Anthroprophh - Omegaville

2018 (Rocket Recordings)
heavy psych, noise-rock

Vi piacciono le catastrofi sonore? Amate le escursioni in territori musicali dal fascino sinistro? Se, in entrambi i casi, la risposta è positiva, allora non potete fare a meno di questo nuovo parto degli Anthroprophh, band di Bristol guidata da quel Paul Allen che in molti, forse, ricorderanno già alla guida, alla fine degli anni Novanta, degli Heads, poderosa espressione di un suono carico di elettricità e deturpato da scosse stoner.
Approntato e registrato, per ammissione dello stesso Allen, sotto l’influsso di “Tago Mago” dei Can, “Omegaville” è un’erma bifronte in cui i brani del primo disco costruiscono colossali bastioni di esplosioni, dilatazioni e deformazioni heavy-psych-rock, laddove quelli del secondo si affidano a un sound più evocativo e sperimentale.

Il garage-rock psichedelico della doppietta iniziale “2029”/“Dead Inside” è parente prossimo sia delle sortite più selvagge dei Comets On Fire che dei fuochi di sbarramento degli High Rise e questo, ovviamente, vuol dire dover risalire a tutta una serie di barbari devastatori sonici: Jimi Hendrix, Blue Cheer, Hawkwind, Chrome e via di questo passo.
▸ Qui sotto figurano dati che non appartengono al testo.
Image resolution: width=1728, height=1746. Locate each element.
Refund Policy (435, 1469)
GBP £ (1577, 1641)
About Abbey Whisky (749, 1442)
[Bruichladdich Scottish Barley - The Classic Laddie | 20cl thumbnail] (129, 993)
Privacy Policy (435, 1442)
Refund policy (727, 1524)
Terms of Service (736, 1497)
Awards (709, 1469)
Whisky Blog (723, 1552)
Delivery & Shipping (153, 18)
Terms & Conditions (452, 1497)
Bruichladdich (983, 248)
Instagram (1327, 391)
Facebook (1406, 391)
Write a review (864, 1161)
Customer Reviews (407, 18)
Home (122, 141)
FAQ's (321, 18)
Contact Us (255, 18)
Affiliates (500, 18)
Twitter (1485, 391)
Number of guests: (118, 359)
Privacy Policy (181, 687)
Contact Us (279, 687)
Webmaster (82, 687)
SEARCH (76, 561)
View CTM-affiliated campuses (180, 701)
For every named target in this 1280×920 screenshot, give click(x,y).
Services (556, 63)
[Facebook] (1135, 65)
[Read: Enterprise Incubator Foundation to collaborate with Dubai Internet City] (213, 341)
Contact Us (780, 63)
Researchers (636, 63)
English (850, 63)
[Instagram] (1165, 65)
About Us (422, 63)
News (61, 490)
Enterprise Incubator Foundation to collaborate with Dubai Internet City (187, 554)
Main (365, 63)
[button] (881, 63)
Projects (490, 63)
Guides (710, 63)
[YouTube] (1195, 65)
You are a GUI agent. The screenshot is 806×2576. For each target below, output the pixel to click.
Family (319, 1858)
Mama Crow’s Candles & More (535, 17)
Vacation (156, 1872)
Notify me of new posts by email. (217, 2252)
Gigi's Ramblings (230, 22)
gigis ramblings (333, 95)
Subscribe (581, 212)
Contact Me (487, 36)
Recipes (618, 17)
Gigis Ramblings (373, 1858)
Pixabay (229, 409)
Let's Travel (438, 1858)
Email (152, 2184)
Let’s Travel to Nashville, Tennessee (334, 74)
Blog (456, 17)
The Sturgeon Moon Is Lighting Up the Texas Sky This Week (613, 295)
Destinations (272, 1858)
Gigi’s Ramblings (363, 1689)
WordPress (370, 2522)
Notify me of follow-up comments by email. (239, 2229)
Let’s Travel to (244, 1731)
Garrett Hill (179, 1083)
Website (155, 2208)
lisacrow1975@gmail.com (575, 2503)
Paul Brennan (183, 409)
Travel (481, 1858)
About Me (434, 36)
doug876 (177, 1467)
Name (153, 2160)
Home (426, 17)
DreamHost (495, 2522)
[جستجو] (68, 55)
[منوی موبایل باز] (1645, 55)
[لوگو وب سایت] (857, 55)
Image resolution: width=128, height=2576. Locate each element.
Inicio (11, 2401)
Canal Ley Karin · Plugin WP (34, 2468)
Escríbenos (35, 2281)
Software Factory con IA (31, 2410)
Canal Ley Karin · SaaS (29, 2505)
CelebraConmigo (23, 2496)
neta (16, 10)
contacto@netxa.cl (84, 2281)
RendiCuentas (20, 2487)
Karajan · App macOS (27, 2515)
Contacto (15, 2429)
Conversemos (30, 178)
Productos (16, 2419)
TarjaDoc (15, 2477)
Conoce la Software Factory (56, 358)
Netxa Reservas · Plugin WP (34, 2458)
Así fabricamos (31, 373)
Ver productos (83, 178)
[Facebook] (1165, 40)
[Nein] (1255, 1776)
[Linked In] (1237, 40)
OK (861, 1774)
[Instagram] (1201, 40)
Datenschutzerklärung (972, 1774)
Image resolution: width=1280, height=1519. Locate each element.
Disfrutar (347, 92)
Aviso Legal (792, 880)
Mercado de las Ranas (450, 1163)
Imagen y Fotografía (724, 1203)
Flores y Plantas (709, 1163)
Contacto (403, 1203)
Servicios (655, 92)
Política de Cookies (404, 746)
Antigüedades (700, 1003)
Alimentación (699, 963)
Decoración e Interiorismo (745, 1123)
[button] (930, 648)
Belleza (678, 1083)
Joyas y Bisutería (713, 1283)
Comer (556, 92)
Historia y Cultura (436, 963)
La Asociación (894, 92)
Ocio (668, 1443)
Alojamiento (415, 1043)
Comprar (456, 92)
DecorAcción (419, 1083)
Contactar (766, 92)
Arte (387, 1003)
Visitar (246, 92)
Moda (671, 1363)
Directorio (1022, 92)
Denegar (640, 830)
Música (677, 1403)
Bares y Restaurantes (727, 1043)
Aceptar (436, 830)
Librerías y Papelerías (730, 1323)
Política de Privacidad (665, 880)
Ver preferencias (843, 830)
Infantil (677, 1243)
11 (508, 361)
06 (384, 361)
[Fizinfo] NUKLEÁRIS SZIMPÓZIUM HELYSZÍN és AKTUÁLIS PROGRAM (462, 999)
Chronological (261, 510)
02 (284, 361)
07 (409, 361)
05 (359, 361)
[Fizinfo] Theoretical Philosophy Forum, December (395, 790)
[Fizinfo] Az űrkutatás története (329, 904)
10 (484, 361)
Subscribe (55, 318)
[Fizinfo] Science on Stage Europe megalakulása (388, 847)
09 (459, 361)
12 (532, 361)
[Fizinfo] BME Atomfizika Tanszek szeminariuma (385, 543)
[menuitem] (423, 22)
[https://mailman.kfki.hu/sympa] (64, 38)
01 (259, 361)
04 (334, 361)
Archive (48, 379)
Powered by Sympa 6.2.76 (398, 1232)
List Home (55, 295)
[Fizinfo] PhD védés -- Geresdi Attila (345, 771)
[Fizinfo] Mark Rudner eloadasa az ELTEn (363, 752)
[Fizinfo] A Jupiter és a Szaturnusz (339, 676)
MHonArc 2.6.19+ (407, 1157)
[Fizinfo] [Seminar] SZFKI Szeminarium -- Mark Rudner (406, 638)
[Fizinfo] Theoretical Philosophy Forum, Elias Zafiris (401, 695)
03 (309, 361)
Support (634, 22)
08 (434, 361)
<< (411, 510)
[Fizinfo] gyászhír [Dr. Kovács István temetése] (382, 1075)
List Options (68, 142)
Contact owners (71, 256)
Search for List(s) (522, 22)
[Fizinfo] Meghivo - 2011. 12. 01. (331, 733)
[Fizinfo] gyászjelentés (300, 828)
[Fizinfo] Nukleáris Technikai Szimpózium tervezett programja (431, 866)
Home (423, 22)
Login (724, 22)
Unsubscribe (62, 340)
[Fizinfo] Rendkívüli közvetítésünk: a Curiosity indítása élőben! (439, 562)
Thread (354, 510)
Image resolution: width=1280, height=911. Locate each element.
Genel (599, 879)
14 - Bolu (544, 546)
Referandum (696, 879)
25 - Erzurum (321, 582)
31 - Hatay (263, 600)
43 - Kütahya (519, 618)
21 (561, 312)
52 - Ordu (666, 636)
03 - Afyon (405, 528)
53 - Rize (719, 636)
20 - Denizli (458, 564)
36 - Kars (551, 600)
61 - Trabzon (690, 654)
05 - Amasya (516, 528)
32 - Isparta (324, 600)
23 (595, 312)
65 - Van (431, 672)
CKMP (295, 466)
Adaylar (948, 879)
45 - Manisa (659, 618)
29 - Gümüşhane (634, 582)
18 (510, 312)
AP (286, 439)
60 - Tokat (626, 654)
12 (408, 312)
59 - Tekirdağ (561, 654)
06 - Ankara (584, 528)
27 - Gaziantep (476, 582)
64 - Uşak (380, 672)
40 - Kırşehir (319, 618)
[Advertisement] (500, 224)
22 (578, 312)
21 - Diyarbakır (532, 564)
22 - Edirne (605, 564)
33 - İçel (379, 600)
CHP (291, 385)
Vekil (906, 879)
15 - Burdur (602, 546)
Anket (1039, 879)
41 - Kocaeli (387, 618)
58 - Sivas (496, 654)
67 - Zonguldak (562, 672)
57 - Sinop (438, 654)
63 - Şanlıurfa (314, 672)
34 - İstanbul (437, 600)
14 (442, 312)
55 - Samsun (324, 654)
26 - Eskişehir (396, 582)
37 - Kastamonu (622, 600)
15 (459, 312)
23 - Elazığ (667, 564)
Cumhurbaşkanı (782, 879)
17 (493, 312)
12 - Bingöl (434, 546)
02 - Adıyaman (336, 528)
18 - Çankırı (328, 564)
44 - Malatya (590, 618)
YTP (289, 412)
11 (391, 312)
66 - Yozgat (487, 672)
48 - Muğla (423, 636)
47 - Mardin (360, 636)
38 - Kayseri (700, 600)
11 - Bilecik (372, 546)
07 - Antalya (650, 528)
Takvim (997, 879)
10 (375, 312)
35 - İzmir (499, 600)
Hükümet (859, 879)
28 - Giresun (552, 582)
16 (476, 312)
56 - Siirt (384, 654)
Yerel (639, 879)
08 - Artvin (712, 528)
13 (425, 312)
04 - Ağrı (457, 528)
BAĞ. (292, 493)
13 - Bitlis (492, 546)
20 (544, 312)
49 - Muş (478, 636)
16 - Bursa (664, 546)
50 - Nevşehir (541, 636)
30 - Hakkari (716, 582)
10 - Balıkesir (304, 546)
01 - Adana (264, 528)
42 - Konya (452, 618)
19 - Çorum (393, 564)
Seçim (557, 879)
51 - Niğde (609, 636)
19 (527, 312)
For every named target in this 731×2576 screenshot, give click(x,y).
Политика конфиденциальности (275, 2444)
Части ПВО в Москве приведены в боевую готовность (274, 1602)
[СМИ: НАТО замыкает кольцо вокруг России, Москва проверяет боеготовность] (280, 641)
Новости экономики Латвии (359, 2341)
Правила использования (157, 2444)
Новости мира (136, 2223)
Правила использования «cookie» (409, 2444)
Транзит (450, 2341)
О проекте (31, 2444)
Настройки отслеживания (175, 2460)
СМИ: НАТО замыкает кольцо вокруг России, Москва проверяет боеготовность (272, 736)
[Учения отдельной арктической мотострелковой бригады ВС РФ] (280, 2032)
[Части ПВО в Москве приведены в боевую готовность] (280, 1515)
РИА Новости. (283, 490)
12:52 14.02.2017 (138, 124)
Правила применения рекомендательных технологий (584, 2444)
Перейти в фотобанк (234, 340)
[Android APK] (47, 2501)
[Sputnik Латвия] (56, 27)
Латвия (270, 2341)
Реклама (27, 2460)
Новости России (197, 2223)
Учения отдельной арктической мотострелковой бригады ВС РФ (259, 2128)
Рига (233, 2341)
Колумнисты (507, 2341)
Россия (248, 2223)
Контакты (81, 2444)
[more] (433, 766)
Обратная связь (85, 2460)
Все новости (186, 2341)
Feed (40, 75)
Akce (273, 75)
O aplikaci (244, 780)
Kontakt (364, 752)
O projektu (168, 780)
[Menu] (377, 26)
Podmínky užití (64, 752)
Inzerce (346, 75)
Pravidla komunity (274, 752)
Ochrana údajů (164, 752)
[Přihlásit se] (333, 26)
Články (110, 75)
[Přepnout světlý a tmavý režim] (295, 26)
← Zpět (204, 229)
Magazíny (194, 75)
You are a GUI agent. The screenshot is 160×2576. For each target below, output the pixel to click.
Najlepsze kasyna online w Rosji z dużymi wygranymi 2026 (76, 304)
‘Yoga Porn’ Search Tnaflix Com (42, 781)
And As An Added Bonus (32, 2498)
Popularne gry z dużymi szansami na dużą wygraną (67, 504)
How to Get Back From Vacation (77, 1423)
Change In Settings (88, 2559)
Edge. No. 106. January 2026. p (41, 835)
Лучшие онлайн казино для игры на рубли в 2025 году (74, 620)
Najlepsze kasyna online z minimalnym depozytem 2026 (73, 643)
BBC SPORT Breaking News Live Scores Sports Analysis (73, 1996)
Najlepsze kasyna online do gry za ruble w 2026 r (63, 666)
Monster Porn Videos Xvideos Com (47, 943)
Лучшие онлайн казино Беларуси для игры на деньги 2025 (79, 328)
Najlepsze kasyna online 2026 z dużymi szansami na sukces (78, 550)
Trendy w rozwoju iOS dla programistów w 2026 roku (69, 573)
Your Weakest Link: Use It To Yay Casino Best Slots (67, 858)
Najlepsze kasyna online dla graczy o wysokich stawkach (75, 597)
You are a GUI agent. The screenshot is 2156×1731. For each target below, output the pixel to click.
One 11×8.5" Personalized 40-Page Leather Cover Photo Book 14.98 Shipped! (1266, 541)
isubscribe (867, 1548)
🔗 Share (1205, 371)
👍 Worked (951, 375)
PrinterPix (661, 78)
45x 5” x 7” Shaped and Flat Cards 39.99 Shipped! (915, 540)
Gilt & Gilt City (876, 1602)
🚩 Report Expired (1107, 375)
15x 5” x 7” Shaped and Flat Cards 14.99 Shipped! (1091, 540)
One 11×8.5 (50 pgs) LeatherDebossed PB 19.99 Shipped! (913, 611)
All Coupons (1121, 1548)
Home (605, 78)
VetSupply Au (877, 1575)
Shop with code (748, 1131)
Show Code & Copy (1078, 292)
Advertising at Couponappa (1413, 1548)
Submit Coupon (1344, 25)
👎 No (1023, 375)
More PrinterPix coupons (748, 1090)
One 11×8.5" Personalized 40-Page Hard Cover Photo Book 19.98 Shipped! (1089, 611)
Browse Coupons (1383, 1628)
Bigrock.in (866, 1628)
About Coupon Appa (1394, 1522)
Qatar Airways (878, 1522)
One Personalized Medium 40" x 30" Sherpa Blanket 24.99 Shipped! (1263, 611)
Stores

Il primo minuto di “Housing Act 1980” srotola, invece, un ramalama punk, ma è solo un preludio all’ennesimo trip intergalattico a suon di distorsioni fiammeggianti, tambureggiamenti insistiti e feedback come se piovesse. Dal canto loro, le trame malefiche e doomy di “Oakmoll” finiscono per essere sfiancate da alcuni dei momenti più tempestosi del disco. A dispetto di un attacco crust-punk, “Sod” si annoda intorno a un tribalismo geometrico che è in piena orbita kraut-rock, al pari della più compassata (e con echi dell’hendrixianaManic Depression” nel riff portante) “Maschine”, capace di indurre uno stato di trance che si riverbera anche nel motorik di “Human Beast”. Ancorata all’idea di un cerimoniale freak è, invece, “Why Are You Smiling?”.

Il rifferama stoner e le vampe acide che spingono verso il sommerso psichico di “Death Salad” o che s’innalzano in eroica magniloquenza da “space ritual” in “I”, spargono attraverso gli amplificatori un’onda d’urto tanto imponente quanto visionaria. L’imperativo, ovviamente, è “play it LOUD!”.
Oltre trentacinque minuti del disco sono affidati agli ultimi due brani: “Omegaville/ Thothb” e “Journey Out Of Omegaville And Into The………..”, crocevia degli elementi più sperimentali ed evocativi della loro musica, in bilico tra dissertazioni socio-politiche, sabba allucinogeni, vocalizzi androidi, field-recordings e misteriosi rituali al confine tra una squallida metropoli e una foresta abitata da sciamani disorientati.